For consumers, the next price update is expected on July 1, when the Indian Bullion and Jewellers Association releases the official rates at 09:30 IST. Retailers are likely to align their pricing with the new rates, potentially offering additional discounts to clear inventory before the festive rush.
Key Takeaways
- Gold fell to ₹1,43,558 per 10 grams in Mumbai on June 29, the first dip since late May.
- The rupee’s recent strength and lower RBI customs duty are the main domestic drivers.
- Global cues include a steady U.S. Fed rate and a weaker dollar index.
- Retail sales may rise modestly as consumers respond to lower prices.
- Investors see a buying window, but future volatility hinges on Fed decisions.
- Policy reviews in August could lock in the lower duty or adjust it again.
Historical Context
India’s love affair with gold dates back centuries, with the metal traditionally seen as a hedge against inflation and a store of wealth. Over the past decade, gold prices in India have mirrored global trends but amplified by local factors such as import duties, GST rates, and cultural buying cycles. In 2020, the COVID‑19 pandemic triggered a sharp rally, pushing prices above ₹1,60,000 per 10 grams in August, as investors sought safe‑haven assets.
Since then, the market has experienced three major corrections: a 2021 dip linked to a recovering dollar, a 2022 surge driven by geopolitical tensions, and the 2023‑24 decline triggered by rising interest rates worldwide. Each cycle reshaped consumer behavior and prompted policy adjustments, including the recent duty reduction aimed at stabilising the trade deficit.

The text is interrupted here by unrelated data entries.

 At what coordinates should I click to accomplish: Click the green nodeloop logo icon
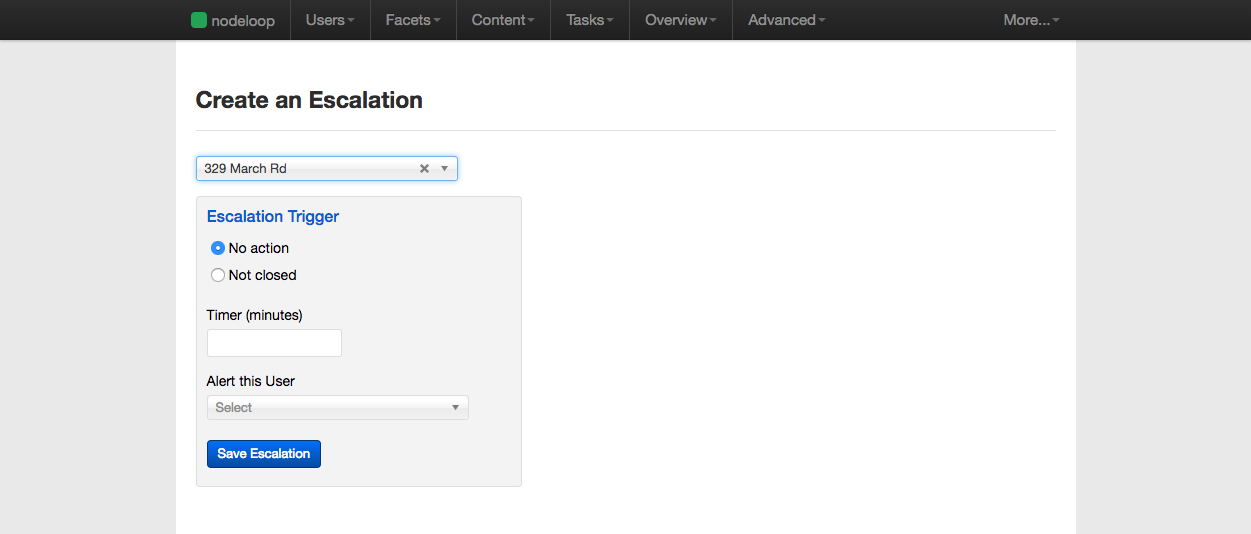198,20
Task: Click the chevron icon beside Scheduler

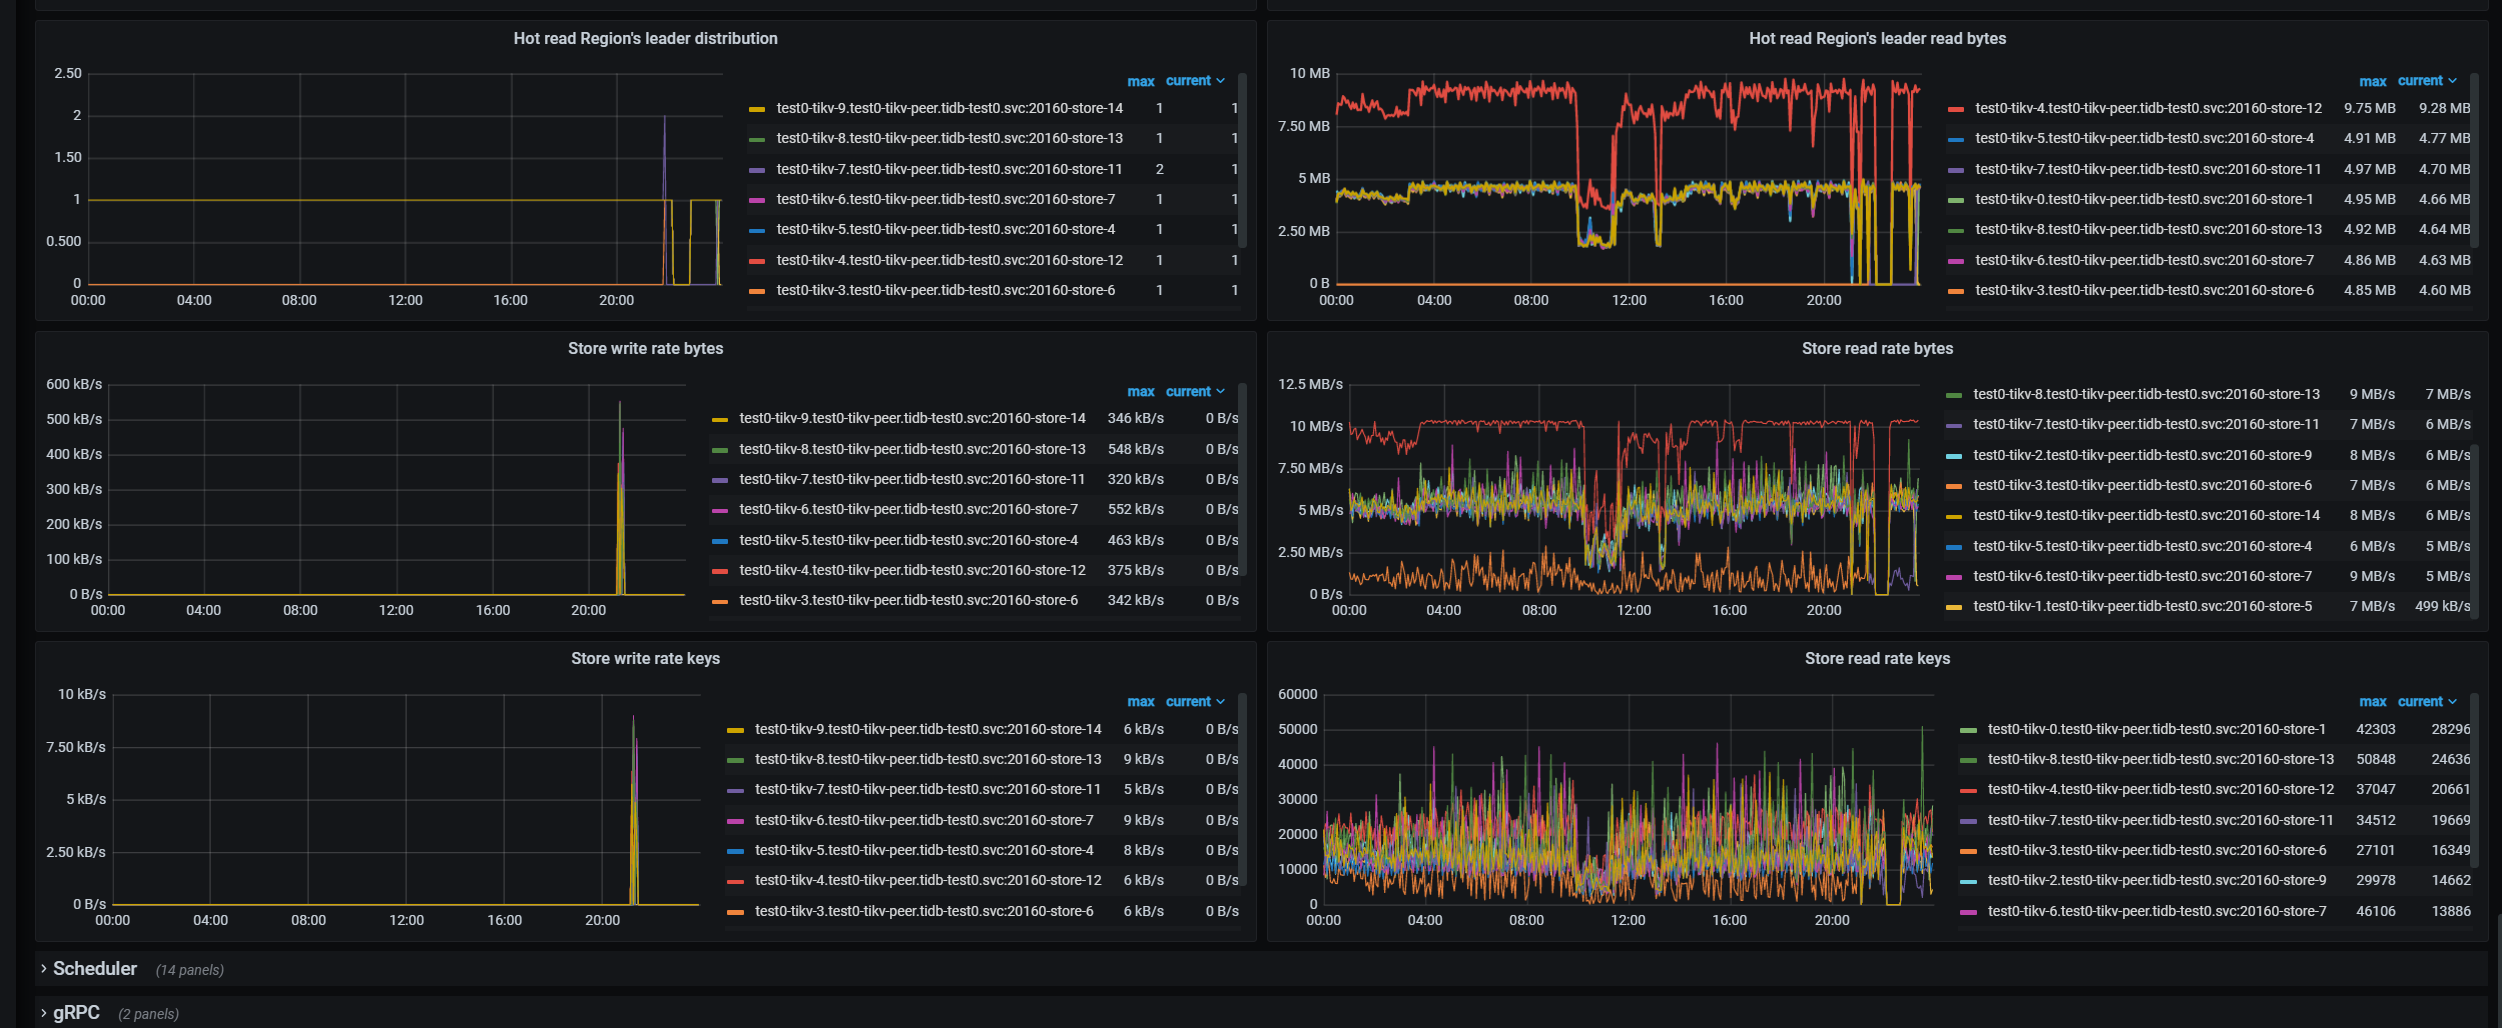Action: (x=43, y=969)
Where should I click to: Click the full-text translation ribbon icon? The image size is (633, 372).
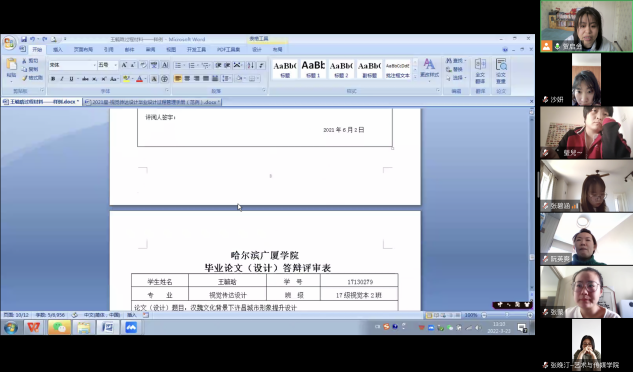click(x=480, y=71)
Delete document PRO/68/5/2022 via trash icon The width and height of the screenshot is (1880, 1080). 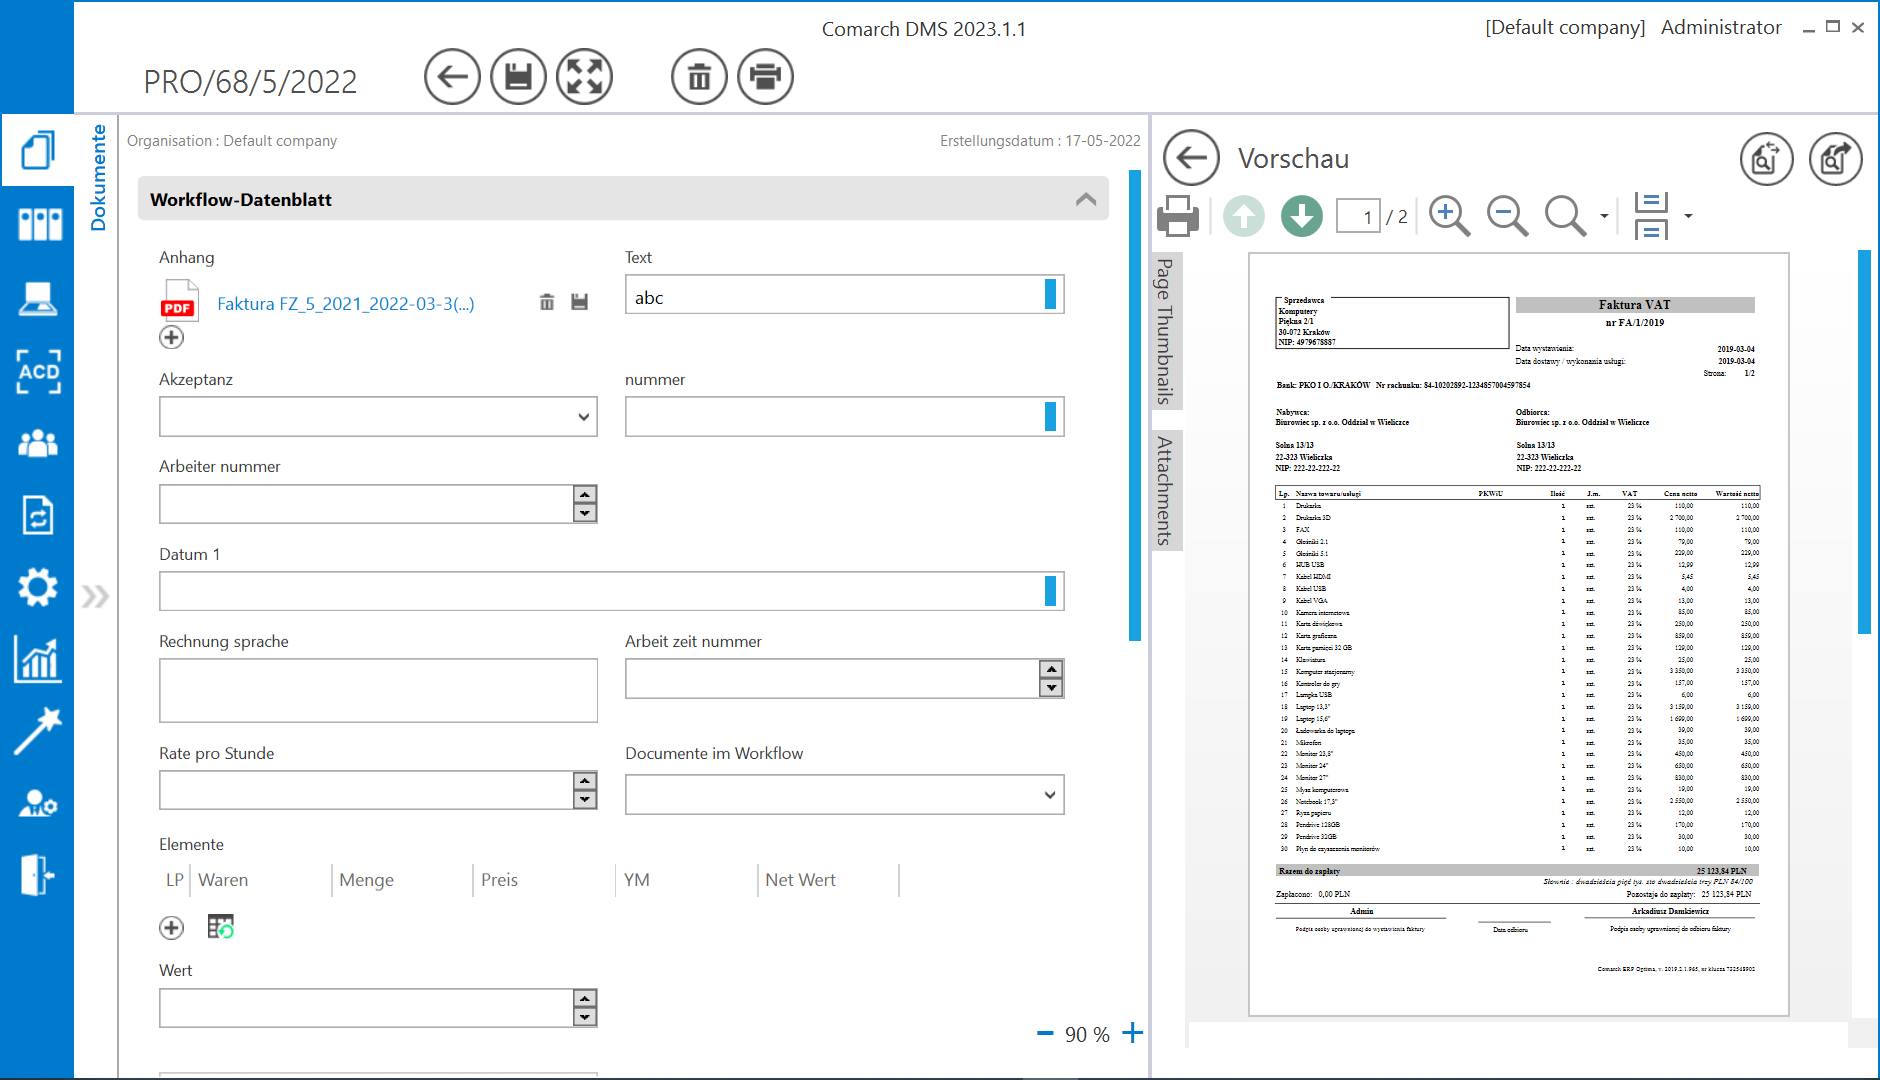[x=699, y=76]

Forward‑Looking Perspective
As India navigates a delicate balance between encouraging domestic consumption and managing its trade deficit, gold will remain a barometer of both economic sentiment and fiscal policy. The coming months will test whether the current price dip is a fleeting correction or the beginning of a longer‑term moderation. For investors, the key question is whether the metal can sustain its appeal amid a potentially lower‑interest‑rate environment.
Will the next Fed move trigger a fresh rally, or will India’s new customs duty keep gold prices anchored at lower levels? Share your thoughts in the comments.